TRY IT:
Answer with one number only, the count of lines in the material below that hold "height".

#####

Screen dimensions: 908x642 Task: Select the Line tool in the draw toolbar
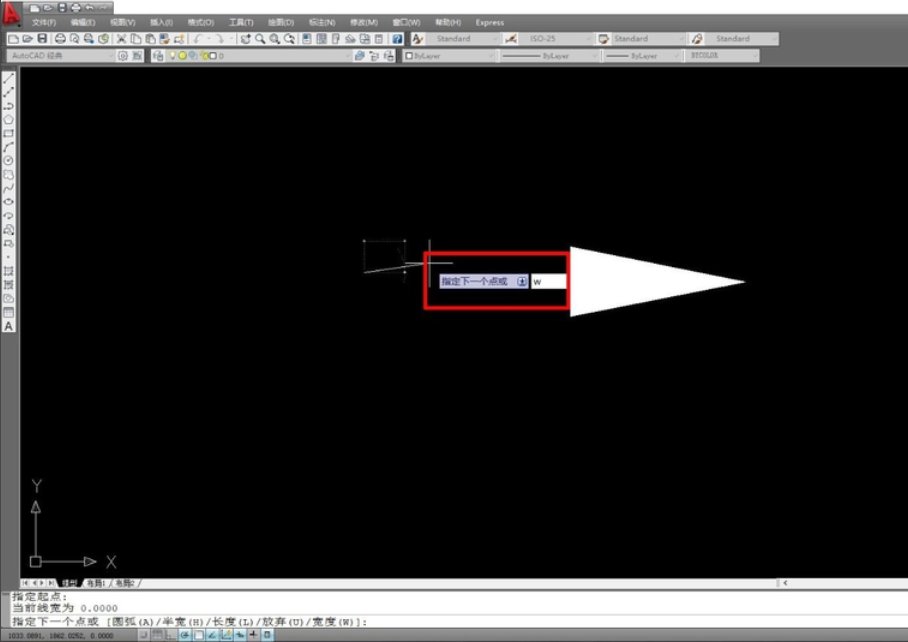9,79
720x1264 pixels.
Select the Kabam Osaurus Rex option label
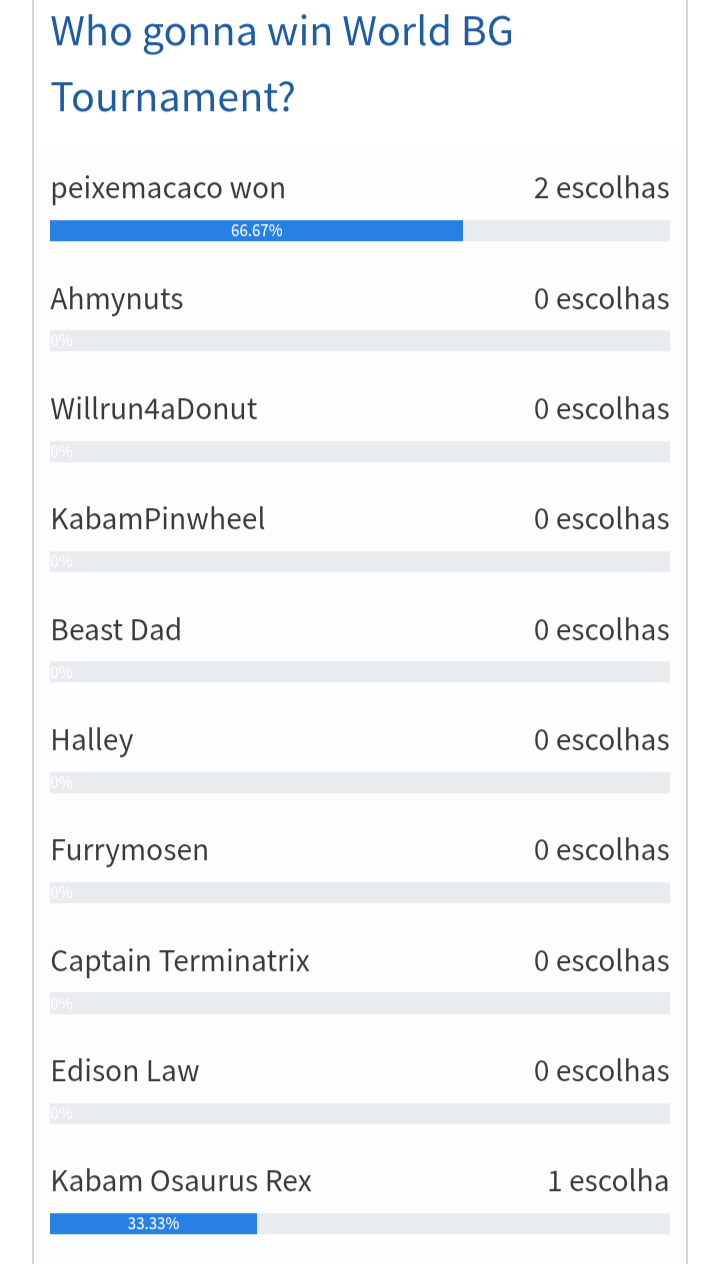coord(181,1181)
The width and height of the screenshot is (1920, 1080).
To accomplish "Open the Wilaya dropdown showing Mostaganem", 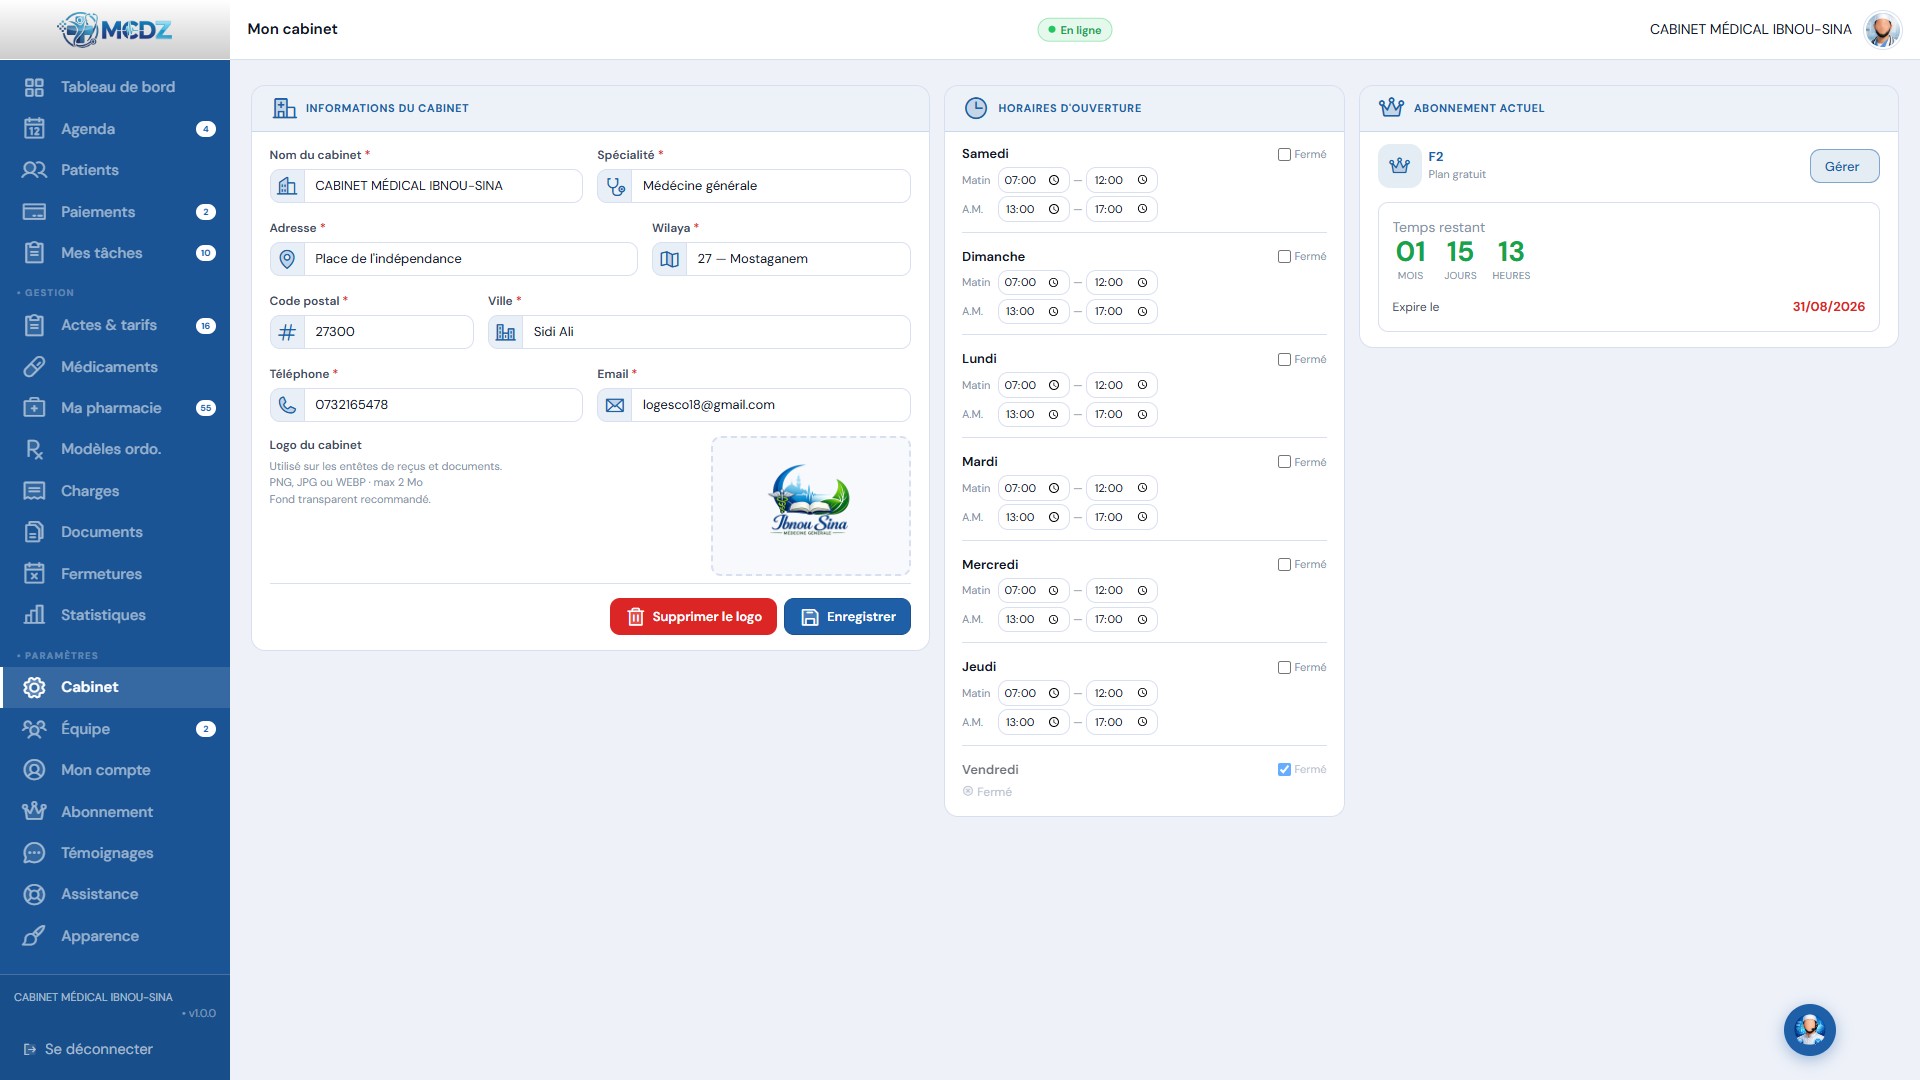I will [781, 259].
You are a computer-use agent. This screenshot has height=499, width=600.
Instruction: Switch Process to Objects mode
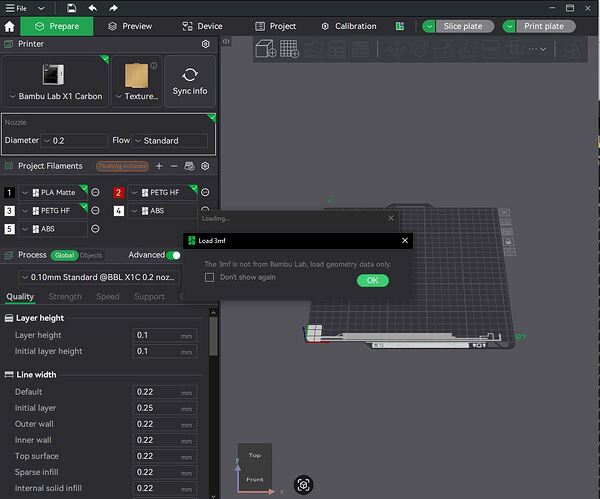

#####

RESPONSE BELOW:
2